AIM OF THE TASK
What are the lines from the top of the entries through the one with "You are a GUI"? Write them out exactly, with no pictures.

------ GIVEN DATA

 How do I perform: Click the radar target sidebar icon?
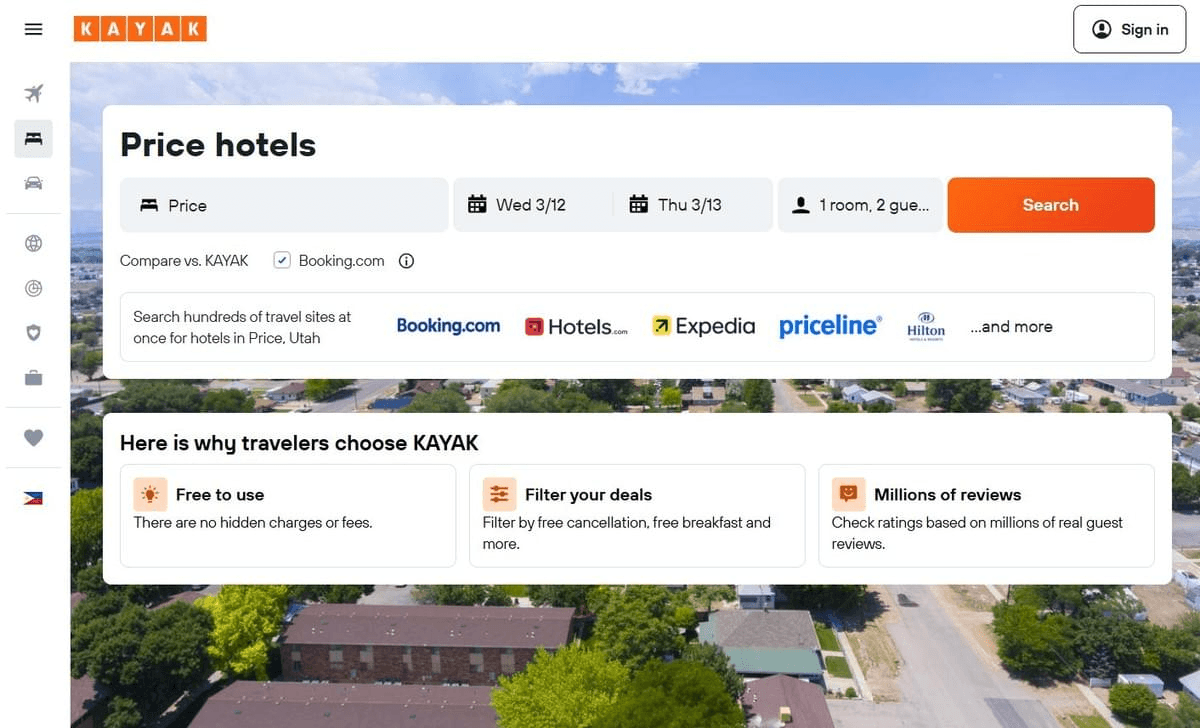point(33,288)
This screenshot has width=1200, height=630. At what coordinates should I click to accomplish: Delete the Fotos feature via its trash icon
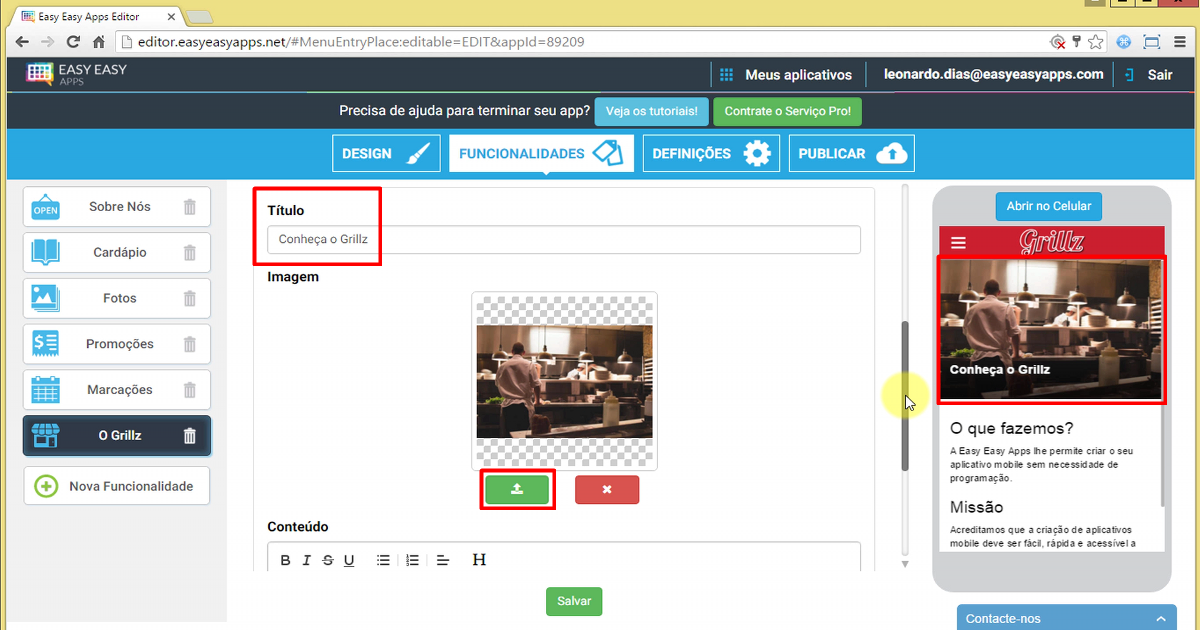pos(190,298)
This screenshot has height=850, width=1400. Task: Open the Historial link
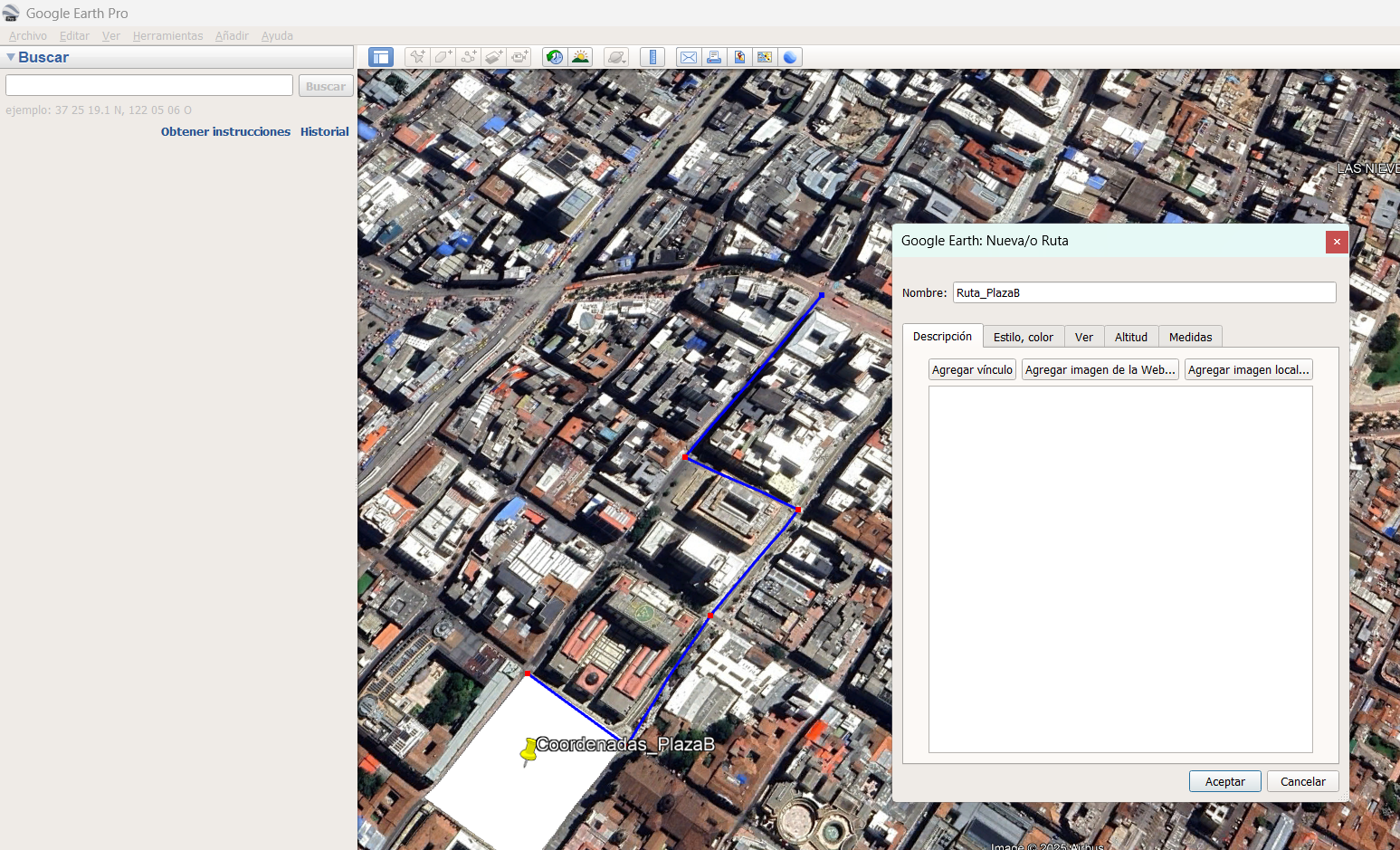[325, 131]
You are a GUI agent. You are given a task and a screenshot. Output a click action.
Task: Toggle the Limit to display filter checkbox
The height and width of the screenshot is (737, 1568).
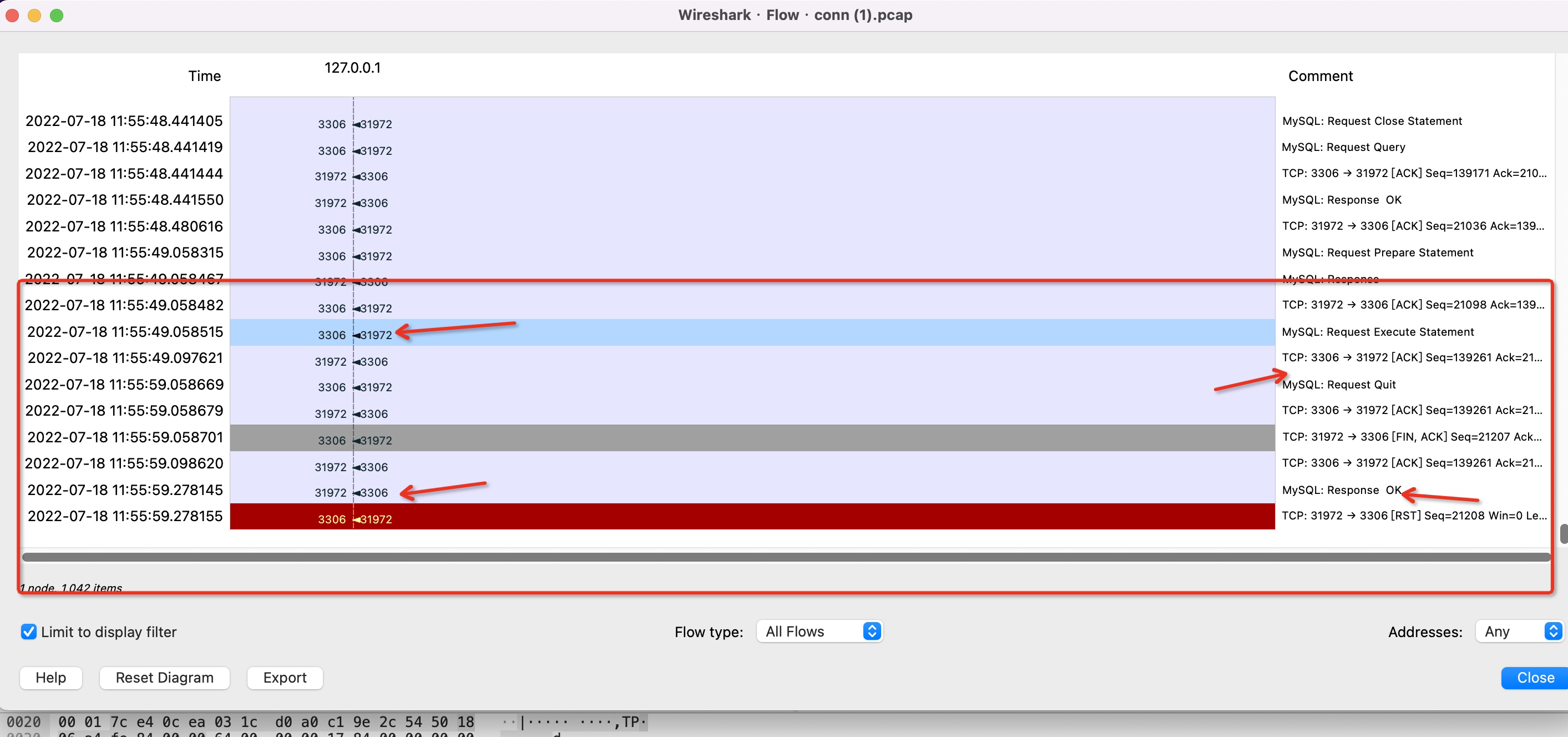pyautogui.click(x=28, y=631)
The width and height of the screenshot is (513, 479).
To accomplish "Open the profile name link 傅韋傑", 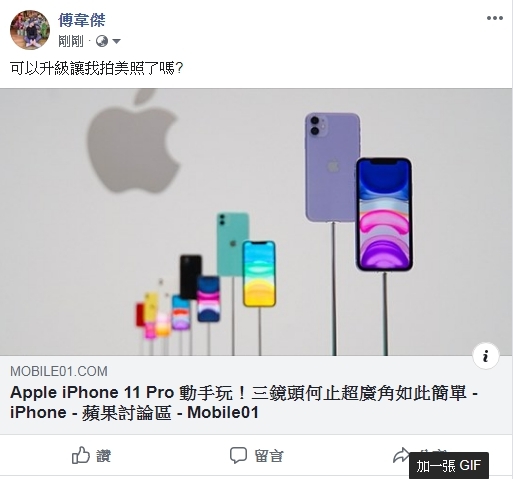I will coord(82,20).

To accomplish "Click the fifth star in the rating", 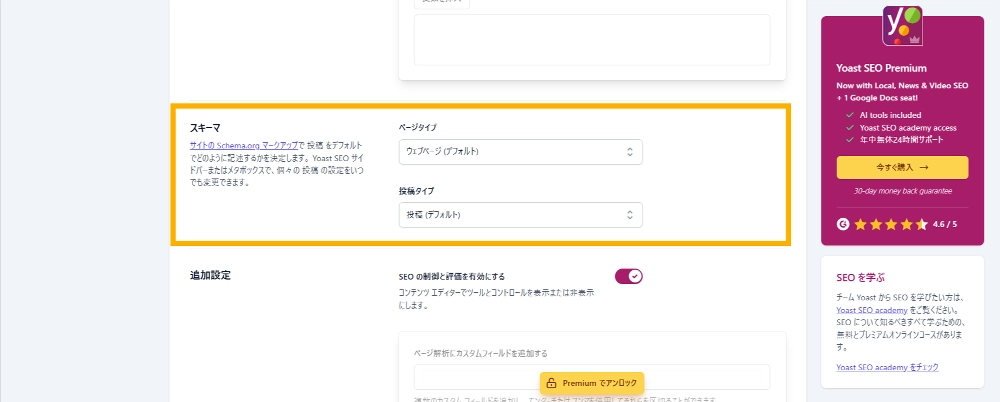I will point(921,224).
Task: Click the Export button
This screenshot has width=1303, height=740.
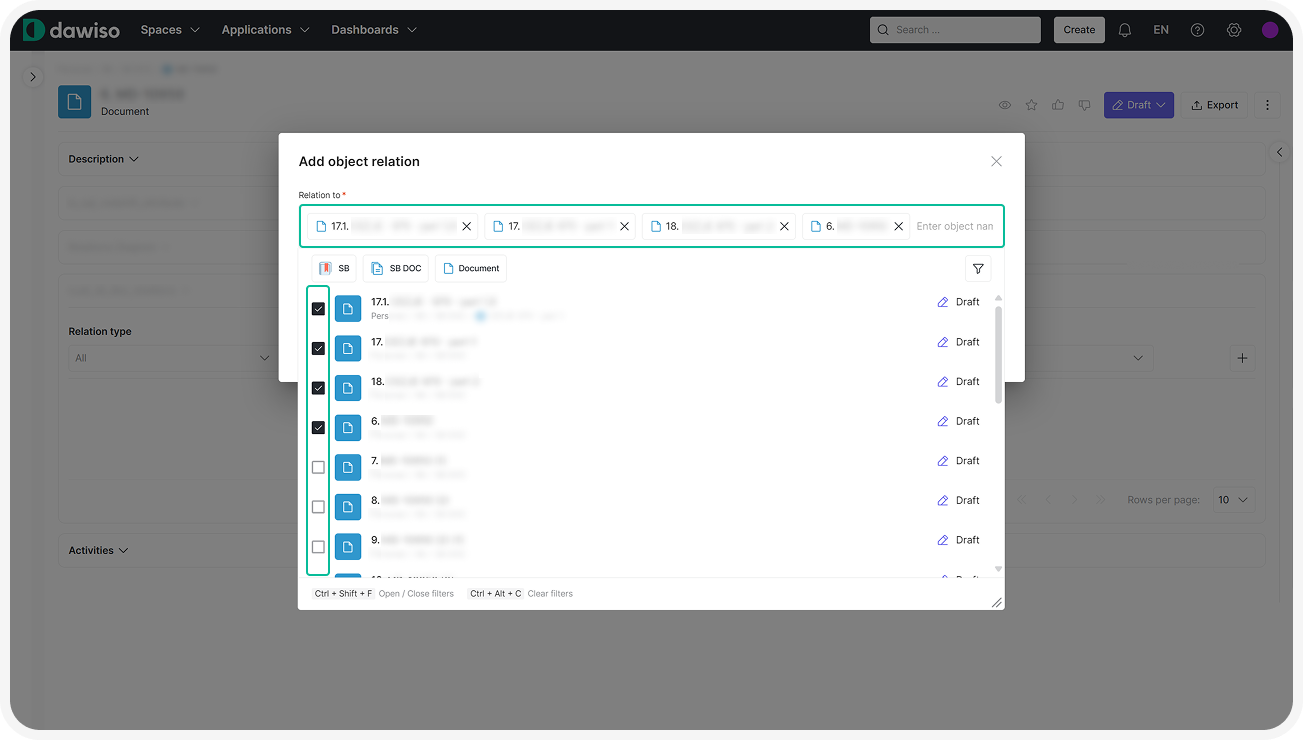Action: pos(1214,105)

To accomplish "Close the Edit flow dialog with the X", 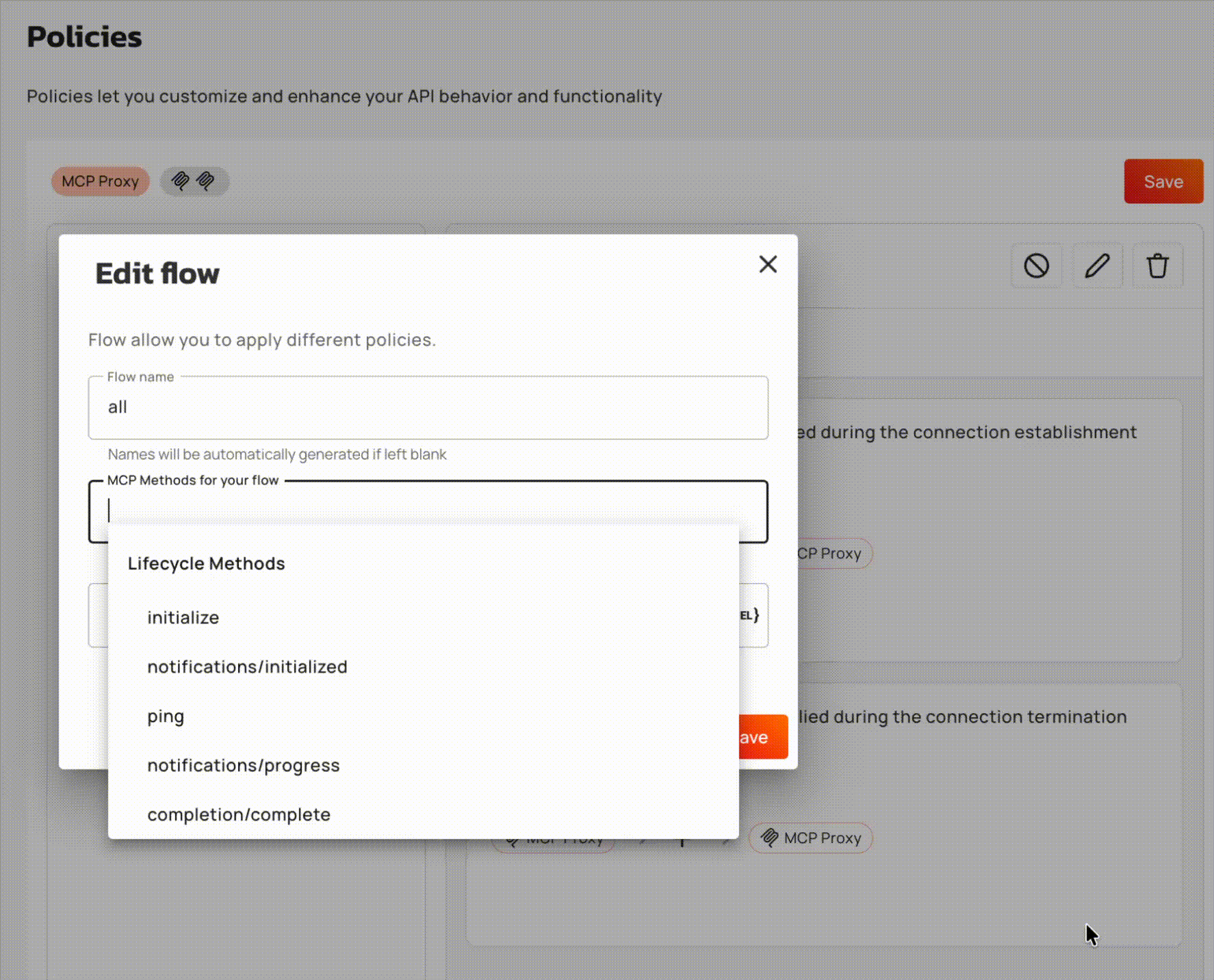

------------

RESULT BELOW
 How do I perform: Click the radar target sidebar icon?
point(33,288)
This screenshot has width=1200, height=630. At what coordinates should I click to accomplish: Delete the Fotos feature via its trash icon
pos(190,298)
This screenshot has height=850, width=1400. Task: Open the Historial link
[325, 131]
You are a GUI agent. You are given a task and a screenshot. Output a click action.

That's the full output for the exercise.